Someone recently commented that Italy had roughly 511 different grape varieties. Another said 1200. The point is—there are many. The most challenging aspect I have discovered during my travels to wine country is finding the really “good” examples, sifting through the lists of possible wines and wineries to find those that have something interesting, unique and memorable to offer. That is not as easy as one would think. Last trip, for instance, after two weeks, up and down Italy, we found none fitting the bill. Still, one has to keep trying, right? Here are four which recently came on to our radar screen and are really worth checking out, keeping in mind, each is totally out of most people’s comfort zone.
2014 Castelluccio Sangiovese di Romagna “Le More”–Here is Sangiovese with a twist. This one is grown in the Modigliano hills, which until the 1930’s was referred to as “ancient Tuscany”, as it was still considered part of Tuscany. The soils have a layer of marl-limestone with elevations between 750 to 1500 feet. Not only is this quite a unique & special site, BUT also consider this project is overseen by legendary, superstar winemaker Vittorio Fiore.

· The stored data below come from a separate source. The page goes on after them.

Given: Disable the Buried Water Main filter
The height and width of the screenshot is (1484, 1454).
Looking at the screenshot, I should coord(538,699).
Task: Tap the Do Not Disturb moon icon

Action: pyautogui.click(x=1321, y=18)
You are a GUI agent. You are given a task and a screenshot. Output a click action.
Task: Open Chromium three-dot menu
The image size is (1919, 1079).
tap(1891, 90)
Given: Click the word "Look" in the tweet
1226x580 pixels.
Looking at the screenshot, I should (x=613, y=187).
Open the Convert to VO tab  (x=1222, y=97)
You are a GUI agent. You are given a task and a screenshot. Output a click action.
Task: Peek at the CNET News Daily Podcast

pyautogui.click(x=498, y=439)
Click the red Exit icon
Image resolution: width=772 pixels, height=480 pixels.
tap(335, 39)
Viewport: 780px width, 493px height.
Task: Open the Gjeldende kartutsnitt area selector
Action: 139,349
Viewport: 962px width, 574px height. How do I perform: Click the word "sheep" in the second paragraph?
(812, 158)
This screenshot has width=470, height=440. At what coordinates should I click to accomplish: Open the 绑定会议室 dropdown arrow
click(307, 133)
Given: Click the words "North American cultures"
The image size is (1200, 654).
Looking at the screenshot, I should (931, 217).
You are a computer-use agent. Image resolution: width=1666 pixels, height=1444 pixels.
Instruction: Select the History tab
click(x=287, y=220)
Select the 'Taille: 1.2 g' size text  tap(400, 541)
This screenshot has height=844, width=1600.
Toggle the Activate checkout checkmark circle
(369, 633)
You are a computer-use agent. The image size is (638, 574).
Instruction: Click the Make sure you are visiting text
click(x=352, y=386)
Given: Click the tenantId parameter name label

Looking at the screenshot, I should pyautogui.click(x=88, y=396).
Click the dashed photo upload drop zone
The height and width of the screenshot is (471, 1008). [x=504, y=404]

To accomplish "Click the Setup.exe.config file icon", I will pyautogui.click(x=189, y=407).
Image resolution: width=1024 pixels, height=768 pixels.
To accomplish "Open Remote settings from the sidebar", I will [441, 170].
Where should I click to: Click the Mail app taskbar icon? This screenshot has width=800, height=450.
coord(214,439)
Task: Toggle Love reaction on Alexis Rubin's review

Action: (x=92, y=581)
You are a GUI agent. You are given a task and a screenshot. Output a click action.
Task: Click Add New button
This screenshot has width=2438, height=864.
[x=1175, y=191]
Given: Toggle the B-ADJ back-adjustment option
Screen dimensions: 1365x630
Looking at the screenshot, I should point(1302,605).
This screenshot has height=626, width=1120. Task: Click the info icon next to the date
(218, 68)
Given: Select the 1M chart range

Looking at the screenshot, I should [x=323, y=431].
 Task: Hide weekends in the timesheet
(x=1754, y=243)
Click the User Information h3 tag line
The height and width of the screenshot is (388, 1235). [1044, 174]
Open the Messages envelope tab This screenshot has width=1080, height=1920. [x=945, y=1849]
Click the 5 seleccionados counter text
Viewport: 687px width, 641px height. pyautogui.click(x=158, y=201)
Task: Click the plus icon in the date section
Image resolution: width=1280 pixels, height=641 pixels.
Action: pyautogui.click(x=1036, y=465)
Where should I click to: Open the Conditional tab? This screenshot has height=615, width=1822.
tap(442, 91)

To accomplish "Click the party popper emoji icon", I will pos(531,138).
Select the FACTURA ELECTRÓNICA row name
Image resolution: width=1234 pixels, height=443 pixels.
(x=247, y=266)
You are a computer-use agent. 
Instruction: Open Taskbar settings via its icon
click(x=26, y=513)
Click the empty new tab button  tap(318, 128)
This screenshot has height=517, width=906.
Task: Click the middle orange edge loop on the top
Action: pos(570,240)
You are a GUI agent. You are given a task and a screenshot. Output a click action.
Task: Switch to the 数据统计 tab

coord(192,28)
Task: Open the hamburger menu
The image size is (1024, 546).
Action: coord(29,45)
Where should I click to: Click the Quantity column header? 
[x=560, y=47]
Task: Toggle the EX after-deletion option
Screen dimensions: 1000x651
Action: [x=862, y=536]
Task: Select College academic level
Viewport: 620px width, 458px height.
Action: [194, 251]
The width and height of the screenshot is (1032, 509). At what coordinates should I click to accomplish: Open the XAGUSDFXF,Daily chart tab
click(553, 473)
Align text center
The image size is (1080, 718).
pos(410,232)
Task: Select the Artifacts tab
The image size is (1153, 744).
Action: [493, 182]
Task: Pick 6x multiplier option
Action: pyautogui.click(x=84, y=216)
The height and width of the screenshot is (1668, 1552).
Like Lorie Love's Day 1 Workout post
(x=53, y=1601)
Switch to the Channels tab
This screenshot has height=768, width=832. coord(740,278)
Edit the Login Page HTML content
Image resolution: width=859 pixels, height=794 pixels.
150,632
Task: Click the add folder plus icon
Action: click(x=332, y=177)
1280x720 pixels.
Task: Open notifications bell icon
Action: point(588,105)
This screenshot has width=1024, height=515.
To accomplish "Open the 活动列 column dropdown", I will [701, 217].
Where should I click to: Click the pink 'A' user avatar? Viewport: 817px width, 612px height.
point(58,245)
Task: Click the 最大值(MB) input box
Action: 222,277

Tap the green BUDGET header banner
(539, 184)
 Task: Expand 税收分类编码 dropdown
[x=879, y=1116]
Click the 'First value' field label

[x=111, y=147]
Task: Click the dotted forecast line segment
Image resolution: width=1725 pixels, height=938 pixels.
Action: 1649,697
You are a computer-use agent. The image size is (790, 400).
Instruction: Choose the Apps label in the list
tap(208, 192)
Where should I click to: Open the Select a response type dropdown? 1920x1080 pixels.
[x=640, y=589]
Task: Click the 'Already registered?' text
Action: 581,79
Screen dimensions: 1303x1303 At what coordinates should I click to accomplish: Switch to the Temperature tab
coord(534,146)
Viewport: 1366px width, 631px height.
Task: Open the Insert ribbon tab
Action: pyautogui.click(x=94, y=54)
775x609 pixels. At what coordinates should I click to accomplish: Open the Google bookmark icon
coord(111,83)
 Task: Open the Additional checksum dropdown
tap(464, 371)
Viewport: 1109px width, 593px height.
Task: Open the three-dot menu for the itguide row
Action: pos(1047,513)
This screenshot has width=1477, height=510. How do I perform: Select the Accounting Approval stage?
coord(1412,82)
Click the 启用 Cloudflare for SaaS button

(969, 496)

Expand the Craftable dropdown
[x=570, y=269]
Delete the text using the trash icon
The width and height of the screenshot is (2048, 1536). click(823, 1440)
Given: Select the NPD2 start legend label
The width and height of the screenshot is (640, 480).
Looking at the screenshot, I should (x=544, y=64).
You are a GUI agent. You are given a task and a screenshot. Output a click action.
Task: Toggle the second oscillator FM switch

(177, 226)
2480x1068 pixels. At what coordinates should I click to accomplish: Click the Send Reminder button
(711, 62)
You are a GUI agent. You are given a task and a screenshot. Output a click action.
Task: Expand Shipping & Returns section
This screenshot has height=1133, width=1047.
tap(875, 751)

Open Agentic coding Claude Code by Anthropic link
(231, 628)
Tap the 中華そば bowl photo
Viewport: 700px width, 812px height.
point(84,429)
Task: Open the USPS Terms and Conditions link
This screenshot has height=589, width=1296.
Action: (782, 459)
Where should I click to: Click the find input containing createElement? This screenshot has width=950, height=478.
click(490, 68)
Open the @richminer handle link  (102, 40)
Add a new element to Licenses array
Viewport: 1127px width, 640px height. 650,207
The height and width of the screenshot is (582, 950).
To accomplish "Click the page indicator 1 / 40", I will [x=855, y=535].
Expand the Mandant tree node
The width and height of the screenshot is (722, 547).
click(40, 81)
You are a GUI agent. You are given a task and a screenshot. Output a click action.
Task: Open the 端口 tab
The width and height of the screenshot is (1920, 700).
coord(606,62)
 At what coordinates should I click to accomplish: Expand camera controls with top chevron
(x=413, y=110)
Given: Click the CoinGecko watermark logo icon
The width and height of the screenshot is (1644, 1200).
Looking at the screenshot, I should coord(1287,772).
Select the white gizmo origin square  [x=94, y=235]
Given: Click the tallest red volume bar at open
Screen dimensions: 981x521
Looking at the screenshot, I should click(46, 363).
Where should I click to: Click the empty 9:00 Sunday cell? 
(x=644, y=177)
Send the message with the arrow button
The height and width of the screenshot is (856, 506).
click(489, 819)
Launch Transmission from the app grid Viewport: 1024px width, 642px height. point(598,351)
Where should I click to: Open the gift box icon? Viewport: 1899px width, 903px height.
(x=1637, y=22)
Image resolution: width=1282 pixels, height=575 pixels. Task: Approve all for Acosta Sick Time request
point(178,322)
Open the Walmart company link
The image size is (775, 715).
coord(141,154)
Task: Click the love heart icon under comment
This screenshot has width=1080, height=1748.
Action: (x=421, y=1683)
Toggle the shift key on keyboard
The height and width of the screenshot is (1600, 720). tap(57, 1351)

Lambrusco, Ariola “Marcello Gran Cru”–At VINO, we have a real hankering for a glass of well chilled, wonderfully refreshing, uplifting Italian Lambrusco & are therefore always looking. Here is one of the most acclaimed of the Lambrusco category. Produced from 100% Lambrusco Maestri, this is a vividly fresh, fizzy, completely refreshing wine ideal served well chilled & with a selection of salumi & cheeses. “Marcello impresses with its aromatic richness and for its softness. A Lambrusco that contains a rare amount of technique, passion and nature, thanks to its immediate pleasantness of the flavor. The cellar Ariola, founded in 1956, stands on the hills between Felino and Langhirano, in the heart of the Food Valley and Doc Colli di Parma”. Undoubtedly a benchmark to measure others by in the future.
2014 Livon Pignolo “Eldoro”— I became intrigued with the Pignolo grape variety back in the early to mid 1990’s, because of one bottling–that from then named producer Zamó & Palazzolo, from the Colli Orientale subzone of Friuli, Italy. Those early renditions, had a very dark pigmentation, very strikingly blue/purple hued, (rather than black) showed that this grape variety had a strong core, ample tannins & firm structure. I then was further intrigued with the Pignolo from Walter Filiputti & vintages in the late 90’s/early 2000’s, when we were opening VINO over on Maui. Filiputti also worked with vines near & around the Abbey at Rosazzo, just as Zamó had. This certainly seemed to be a sweet spot for growing this rather challenging grape variety. I didn’t know what to expect from this Livon rendition, as it was a gift. It’s core, mojo & presence was a shadow of what I had had before. I wouldn’t say I was wow-ed by any means, but it was interesting nonetheless.
2010 La Viarte Schiopettino del Prepotto–100% Schiopettino. La Viarte’s estate vineyards are located in the Colli Orientale region of Friuli. Insiders say this red grape variety grew in popularity because it was much easier to grow & with more consistent yields than indigenous Friulian vines such as Pignolo. Still, we continually look for more & more red wines like this which offer real savoriness from beginning to end in the wine without any sense of heaviness & richness. We believe wines like this can offer a completely different dimension to food & wine pairings.
2011 Petro Nera Sforzato di Valtellina–a completely different and unforgettable take on what Nebbiolo can be. Valtellina is one of the northernmost grape growing areas of Italy. The entire DOCG is but 282 hectares in size, the best sites—high in elevation, dizzyingly steep and therefore terraced This the home to Nebbiolo, locally known as Chiavennasco. “Sforzato di Valtellina takes a slightly different approach, using the passito method–the grapes are harvested late when the bunches are partly raisined. And then they undergo further drying in aerated crates. It is quite unusual to do so with Nebbiolo,” says Stefano, “But it really enhances the wine in color, aroma and flavour.”